Extracted lines
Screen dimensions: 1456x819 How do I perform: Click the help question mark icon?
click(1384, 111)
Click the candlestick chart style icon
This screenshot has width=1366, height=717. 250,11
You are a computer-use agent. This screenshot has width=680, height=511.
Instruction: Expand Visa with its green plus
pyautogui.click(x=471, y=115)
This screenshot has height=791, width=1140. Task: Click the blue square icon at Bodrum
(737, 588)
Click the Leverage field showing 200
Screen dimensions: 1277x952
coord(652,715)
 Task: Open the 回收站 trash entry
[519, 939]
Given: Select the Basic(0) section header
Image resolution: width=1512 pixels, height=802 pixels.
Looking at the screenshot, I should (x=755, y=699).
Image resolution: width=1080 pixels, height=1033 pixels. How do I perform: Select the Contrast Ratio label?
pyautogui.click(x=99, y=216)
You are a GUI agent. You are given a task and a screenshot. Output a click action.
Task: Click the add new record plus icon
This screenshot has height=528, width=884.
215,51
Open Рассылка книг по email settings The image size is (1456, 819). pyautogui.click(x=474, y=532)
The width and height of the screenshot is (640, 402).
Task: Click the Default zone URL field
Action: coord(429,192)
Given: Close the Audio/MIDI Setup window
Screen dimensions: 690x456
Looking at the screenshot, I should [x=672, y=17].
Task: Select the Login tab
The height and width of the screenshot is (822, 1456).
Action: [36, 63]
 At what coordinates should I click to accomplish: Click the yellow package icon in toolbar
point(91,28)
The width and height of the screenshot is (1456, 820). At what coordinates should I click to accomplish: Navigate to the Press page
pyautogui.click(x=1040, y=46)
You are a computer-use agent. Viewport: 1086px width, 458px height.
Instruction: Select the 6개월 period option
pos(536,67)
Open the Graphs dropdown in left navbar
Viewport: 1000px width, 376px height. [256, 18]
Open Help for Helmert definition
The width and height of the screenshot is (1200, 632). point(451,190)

» Work to do:
Write out in full the lines from the line with "Task: Select the Login tab" to the line with "pyautogui.click(x=1040, y=46)", shifting each coordinate in the answers by adding 14 to it.

» Completed exercise:
Task: Select the Login tab
The height and width of the screenshot is (822, 1456).
Action: [50, 77]
 At what coordinates should I click to accomplish: Click the yellow package icon in toolbar
point(105,42)
The width and height of the screenshot is (1456, 820). At what coordinates should I click to accomplish: Navigate to the Press page
pyautogui.click(x=1054, y=60)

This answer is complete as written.